= Mirror image rule =

Term in contract law

In the law of contracts, the mirror image rule, also referred to as an unequivocal and absolute acceptance requirement, states that an offer must be accepted exactly with no modifications. The offeror is the master of his own offer. An attempt to accept the offer on different terms instead creates a counter-offer, and this constitutes a rejection of the original offer.

==England==
The English common law established the concepts of consensus ad idem, offer, acceptance and counter-offer. The leading case on counter-offer is Hyde v Wrench [1840]. The phrase "Mirror-Image Rule" is rarely (if at all) used by English lawyers; but the concept remains valid, as in Gibson v Manchester City Council [1979], and Butler Machine Tool v Excello.

==Australia==

This position is adhered to in Australia (New South Wales). If a person were to accept an offer, but make a modification, then they are actually rejecting the offer presented to them and are proposing a counter-offer: Masters v Cameron (1954) 91 CLR 353. That modifying party is then the one making a new offer, and the original offeror is now the one who has to accept.

==United States==

In the United States, this rule still exists at common law. However, the Uniform Commercial Code ("UCC") dispenses with it in § 2-207 (but it can also be argued that § 2-207(1) enforces the mirror image rule). Therefore, its applicability depends upon what law governs.

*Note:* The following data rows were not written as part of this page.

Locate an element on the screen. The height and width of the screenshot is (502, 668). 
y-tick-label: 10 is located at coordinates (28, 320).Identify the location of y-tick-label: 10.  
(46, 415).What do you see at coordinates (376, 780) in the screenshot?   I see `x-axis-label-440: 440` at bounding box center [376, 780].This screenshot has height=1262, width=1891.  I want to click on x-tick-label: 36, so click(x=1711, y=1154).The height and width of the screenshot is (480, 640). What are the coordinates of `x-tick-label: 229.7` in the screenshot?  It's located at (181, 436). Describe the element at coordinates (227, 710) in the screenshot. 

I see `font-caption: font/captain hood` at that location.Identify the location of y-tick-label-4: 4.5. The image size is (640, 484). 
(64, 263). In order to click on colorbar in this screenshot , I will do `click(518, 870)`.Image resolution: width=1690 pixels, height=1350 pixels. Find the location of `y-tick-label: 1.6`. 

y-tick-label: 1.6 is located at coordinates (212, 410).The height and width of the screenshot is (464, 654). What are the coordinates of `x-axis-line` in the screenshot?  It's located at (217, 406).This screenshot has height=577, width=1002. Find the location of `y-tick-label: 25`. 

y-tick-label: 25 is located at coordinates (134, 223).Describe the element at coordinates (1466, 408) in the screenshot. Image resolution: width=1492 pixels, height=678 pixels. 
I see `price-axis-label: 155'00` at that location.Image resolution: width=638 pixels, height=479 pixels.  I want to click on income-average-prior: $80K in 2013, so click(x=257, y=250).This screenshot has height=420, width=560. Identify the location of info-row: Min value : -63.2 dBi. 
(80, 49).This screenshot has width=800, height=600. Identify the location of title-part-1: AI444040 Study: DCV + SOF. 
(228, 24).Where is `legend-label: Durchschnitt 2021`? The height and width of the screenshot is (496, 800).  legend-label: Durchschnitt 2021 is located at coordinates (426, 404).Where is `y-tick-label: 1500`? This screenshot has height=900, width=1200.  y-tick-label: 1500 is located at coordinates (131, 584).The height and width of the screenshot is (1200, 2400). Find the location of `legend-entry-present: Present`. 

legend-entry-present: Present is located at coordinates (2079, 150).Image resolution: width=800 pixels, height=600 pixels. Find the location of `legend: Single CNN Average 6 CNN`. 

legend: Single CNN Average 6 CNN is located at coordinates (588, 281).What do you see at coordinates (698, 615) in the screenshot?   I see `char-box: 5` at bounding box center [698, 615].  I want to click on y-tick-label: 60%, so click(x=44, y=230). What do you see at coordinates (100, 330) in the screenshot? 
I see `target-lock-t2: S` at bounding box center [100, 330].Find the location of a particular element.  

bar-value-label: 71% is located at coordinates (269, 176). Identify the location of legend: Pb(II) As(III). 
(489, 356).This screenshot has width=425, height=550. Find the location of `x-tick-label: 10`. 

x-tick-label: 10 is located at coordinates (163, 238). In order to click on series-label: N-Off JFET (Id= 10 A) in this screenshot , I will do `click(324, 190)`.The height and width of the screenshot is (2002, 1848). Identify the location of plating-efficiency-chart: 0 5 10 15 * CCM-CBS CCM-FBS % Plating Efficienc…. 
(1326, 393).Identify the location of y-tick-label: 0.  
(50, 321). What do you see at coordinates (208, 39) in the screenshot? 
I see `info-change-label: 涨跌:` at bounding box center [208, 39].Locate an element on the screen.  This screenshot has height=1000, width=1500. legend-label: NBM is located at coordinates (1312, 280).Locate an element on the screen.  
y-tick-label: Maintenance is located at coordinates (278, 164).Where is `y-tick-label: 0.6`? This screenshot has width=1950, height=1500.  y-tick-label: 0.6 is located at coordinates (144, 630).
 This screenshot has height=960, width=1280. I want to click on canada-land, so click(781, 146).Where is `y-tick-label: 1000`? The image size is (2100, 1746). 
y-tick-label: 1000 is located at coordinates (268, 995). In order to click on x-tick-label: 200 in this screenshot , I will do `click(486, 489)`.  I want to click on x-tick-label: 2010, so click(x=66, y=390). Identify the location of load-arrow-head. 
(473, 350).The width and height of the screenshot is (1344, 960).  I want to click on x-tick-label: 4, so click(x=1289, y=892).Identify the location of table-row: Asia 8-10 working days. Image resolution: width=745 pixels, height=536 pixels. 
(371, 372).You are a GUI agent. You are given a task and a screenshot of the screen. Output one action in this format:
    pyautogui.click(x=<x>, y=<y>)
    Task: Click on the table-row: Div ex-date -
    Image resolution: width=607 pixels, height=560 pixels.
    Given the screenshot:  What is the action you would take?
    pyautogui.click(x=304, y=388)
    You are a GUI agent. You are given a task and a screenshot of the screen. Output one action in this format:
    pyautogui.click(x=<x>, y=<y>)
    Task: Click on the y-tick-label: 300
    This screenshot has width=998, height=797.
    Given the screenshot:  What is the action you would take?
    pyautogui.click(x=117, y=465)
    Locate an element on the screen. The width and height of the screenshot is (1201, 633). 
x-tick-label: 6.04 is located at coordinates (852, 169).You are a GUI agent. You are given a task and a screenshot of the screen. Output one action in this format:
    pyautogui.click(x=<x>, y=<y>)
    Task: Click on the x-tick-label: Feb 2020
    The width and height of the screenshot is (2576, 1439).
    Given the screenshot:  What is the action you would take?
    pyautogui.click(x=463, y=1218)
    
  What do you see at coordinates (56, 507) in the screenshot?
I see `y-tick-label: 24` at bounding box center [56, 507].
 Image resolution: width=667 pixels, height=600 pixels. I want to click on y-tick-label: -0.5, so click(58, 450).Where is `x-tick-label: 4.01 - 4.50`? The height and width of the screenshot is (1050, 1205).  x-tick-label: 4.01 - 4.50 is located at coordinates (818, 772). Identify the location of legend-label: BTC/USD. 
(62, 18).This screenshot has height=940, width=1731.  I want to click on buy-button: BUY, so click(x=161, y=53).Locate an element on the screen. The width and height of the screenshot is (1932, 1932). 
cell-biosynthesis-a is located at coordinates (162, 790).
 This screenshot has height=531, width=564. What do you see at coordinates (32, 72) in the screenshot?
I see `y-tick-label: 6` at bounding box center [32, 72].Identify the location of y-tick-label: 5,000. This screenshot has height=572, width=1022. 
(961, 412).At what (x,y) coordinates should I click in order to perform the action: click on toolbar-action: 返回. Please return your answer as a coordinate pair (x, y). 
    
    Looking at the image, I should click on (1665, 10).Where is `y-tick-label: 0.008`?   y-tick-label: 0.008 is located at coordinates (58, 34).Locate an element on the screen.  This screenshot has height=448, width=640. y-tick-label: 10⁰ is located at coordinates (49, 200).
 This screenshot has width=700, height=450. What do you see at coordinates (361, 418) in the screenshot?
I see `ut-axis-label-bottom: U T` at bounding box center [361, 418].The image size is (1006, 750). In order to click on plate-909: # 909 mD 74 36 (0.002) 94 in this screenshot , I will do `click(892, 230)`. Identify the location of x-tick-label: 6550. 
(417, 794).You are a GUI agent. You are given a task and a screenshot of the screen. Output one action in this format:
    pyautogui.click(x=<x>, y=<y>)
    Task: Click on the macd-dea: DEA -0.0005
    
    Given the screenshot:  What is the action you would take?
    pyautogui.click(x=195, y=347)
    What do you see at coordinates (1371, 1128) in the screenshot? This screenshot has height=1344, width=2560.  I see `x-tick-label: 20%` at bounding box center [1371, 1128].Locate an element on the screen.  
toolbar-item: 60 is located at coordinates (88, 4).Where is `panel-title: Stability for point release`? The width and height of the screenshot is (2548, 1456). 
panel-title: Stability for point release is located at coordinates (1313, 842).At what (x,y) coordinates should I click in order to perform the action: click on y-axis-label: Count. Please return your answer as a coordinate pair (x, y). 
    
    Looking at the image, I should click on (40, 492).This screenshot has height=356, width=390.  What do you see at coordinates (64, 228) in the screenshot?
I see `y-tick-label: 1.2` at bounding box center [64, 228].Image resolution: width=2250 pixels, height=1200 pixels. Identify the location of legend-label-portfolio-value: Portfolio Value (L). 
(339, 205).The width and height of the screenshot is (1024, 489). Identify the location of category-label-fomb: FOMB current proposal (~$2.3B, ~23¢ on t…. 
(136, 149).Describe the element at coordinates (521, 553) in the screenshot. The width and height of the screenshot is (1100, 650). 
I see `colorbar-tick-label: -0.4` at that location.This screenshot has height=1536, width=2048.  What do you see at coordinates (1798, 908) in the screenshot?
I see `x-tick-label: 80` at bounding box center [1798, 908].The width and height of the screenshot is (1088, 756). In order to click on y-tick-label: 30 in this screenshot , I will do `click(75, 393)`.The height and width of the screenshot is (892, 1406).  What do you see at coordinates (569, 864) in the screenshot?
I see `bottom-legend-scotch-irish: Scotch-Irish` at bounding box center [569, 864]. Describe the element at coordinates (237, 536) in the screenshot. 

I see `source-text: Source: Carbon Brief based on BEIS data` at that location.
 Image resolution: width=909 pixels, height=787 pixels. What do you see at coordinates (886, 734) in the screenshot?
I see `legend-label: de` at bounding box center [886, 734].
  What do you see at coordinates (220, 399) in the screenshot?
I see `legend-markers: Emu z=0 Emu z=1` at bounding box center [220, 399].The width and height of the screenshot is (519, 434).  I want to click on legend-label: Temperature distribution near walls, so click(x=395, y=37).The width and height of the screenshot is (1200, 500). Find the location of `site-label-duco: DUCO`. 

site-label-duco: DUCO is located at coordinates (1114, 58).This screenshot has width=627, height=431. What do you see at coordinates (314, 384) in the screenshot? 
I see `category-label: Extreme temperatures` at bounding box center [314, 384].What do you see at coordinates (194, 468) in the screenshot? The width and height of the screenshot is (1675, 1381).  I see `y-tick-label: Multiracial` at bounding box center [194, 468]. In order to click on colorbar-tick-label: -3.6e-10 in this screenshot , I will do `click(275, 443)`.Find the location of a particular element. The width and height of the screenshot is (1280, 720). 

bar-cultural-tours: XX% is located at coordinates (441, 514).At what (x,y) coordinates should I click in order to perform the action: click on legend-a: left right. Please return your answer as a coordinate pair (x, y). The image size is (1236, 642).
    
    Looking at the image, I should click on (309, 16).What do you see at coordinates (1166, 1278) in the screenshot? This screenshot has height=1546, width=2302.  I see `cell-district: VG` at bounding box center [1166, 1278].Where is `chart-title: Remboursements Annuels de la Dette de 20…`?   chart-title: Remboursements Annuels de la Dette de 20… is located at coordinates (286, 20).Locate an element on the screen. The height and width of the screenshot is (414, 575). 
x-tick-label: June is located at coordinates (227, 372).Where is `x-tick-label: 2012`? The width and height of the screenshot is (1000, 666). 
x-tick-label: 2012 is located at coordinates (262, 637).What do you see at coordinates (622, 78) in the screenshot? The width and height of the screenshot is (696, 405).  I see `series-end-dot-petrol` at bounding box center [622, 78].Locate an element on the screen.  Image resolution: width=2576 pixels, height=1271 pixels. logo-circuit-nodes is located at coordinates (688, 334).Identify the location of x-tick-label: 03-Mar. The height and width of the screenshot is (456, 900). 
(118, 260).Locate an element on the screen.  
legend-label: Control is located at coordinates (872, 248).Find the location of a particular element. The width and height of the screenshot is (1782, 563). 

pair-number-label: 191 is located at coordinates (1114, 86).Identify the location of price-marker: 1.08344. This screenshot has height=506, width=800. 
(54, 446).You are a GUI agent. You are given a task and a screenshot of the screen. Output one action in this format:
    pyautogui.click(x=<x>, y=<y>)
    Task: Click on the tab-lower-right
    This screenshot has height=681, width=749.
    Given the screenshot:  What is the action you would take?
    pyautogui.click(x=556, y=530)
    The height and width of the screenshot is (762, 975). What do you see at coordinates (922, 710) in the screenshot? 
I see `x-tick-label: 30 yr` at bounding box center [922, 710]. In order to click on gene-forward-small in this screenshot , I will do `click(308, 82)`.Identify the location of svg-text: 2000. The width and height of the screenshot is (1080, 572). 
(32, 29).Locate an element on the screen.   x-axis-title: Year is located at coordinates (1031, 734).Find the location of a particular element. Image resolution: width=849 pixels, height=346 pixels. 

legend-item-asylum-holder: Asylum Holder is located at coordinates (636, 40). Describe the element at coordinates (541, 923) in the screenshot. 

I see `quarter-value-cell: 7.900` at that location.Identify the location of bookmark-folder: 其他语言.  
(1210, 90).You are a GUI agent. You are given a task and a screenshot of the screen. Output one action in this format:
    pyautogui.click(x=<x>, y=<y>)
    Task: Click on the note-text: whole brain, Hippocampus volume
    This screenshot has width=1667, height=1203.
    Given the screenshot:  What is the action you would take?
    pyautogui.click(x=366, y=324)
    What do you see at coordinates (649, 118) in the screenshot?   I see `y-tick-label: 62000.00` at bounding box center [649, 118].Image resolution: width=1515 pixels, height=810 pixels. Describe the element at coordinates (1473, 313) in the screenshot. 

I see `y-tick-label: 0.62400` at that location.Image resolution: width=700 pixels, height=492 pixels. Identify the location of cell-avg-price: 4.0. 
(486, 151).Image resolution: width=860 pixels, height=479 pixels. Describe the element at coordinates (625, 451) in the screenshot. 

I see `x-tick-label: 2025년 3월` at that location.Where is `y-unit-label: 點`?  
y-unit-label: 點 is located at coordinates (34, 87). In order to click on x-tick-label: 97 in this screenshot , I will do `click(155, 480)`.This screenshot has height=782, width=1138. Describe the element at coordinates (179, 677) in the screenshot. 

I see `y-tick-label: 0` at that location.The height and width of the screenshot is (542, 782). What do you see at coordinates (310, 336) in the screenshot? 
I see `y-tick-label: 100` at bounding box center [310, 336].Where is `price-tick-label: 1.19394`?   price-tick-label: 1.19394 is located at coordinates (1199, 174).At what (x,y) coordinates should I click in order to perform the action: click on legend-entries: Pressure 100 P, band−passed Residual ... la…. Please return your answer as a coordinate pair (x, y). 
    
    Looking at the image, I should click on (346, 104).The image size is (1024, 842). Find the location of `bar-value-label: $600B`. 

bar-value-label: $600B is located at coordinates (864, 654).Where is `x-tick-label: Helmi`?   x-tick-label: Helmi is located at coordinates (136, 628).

Most states have adopted the UCC, which governs transactions in goods. Contracts for services or land, for example, would not be governed by the UCC.

The second Restatement of Contracts also provides that when parties have not agreed to an essential term, "a term which is reasonable in the circumstances is supplied by the court." However, it may not be possible for a reasonable term to be supplied by the court.